Question

A colony contains 1500 bacteria. The population increases at a rate of 115% each hour. If x represents the number of hours elapsed, which function represents the scenario? f(x) = 1500(1.15)x f(x) = 1500(115)x f(x) = 1500(2.15)x f(x) = 1500(215)x

Answer

**step1** Understanding the problem

The problem describes a bacteria colony that starts with a certain number of bacteria and increases its population at a given rate each hour.
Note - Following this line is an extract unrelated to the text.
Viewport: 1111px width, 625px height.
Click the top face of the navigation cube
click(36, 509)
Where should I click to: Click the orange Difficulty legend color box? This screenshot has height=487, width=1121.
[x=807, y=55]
We need to find the mathematical function that correctly represents the number of bacteria, `f(x)`, after `x` hours have passed.
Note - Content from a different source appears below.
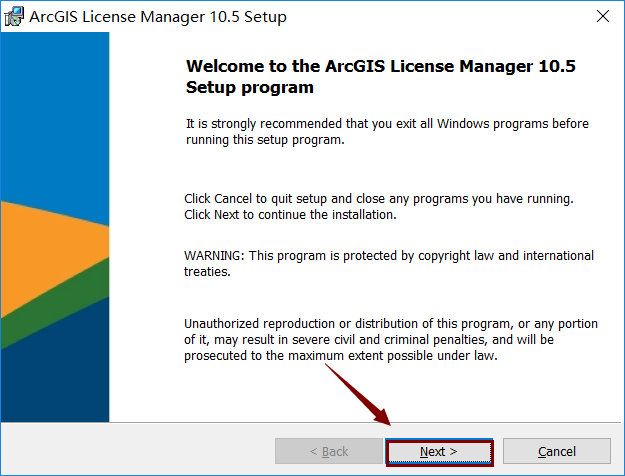This screenshot has height=476, width=625.
Task: Close the ArcGIS License Manager Setup window
Action: tap(602, 17)
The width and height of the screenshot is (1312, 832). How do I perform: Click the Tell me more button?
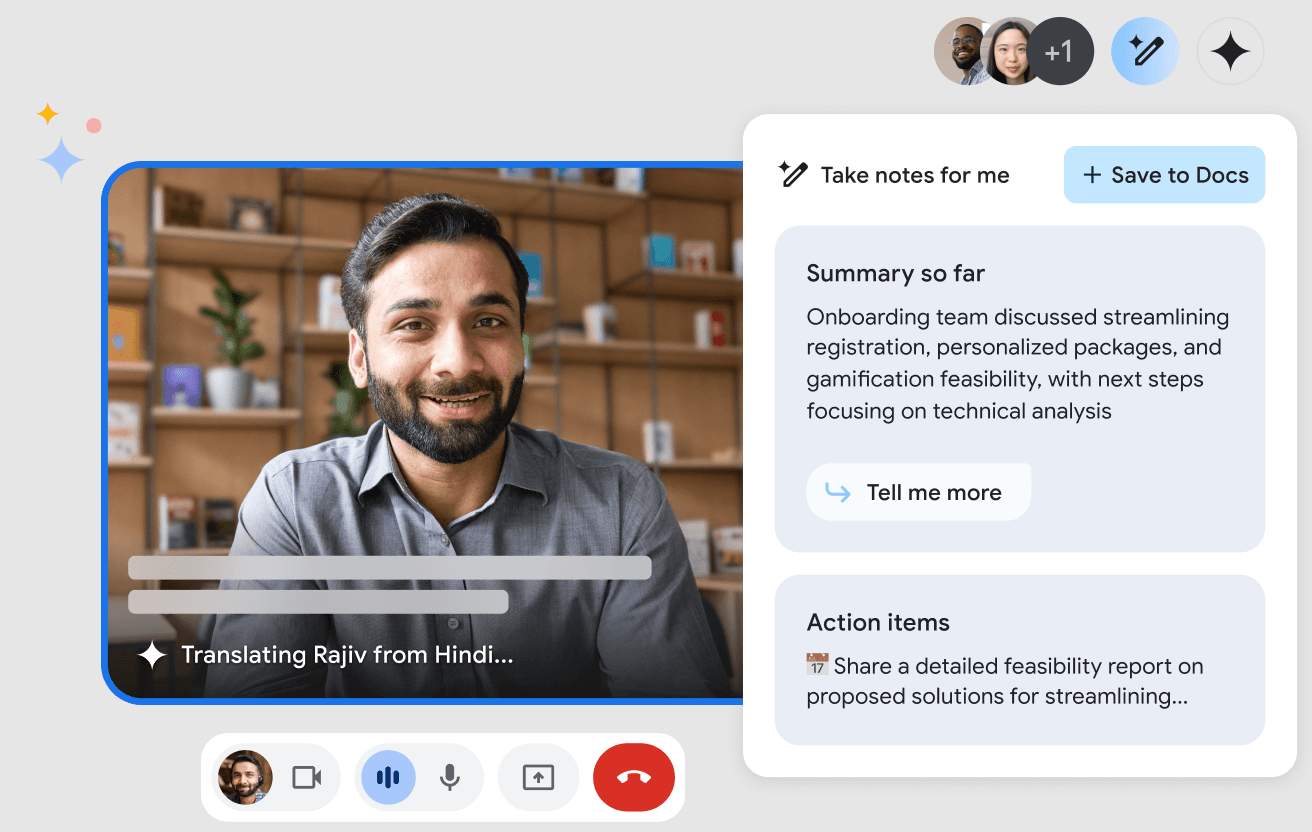click(918, 492)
**step2** Identifying the initial number of bacteria

The problem states that the colony contains 1500 bacteria initially. This is the starting amount, which will be the initial value in our function.

**step3** Calculating the hourly growth factor

The population increases at a rate of 115% each hour. This means that for every hour that passes, the new population is the original population plus an additional 115% of the original population.
We can think of the original population as 100% of itself.
When it increases by 115%, the new total percentage of the original population becomes:
100% (original amount) + 115% (increase amount) = 215%.
To use this percentage in a calculation, we convert it to a decimal by dividing by 100:
$$215\% = \frac{215}{100} = 2.15$$
So, the population is multiplied by 2.15 every hour.

**step4** Formulating the function based on hourly growth

Let `f(x)` be the number of bacteria after `x` hours.
The initial number of bacteria is 1500.
After 1 hour, the number of bacteria will be $$1500 \times 2.15$$.
After 2 hours, the number of bacteria will be $$(1500 \times 2.15) \times 2.15$$, which can be written as $$1500 \times (2.15)^2$$.
Following this pattern, after `x` hours, the number of bacteria will be the initial amount multiplied by the growth factor (2.15) `x` times.
Therefore, the function representing this scenario is $$f(x) = 1500(2.15)^x$$.

**step5** Comparing the derived function with the given options

We compare our derived function, $$f(x) = 1500(2.15)^x$$, with the options provided:
1. $$f(x) = 1500(1.15)^x$$
2. $$f(x) = 1500(115)^x$$
3. $$f(x) = 1500(2.15)^x$$
4. $$f(x) = 1500(215)^x$$
Our derived function matches option 3 exactly.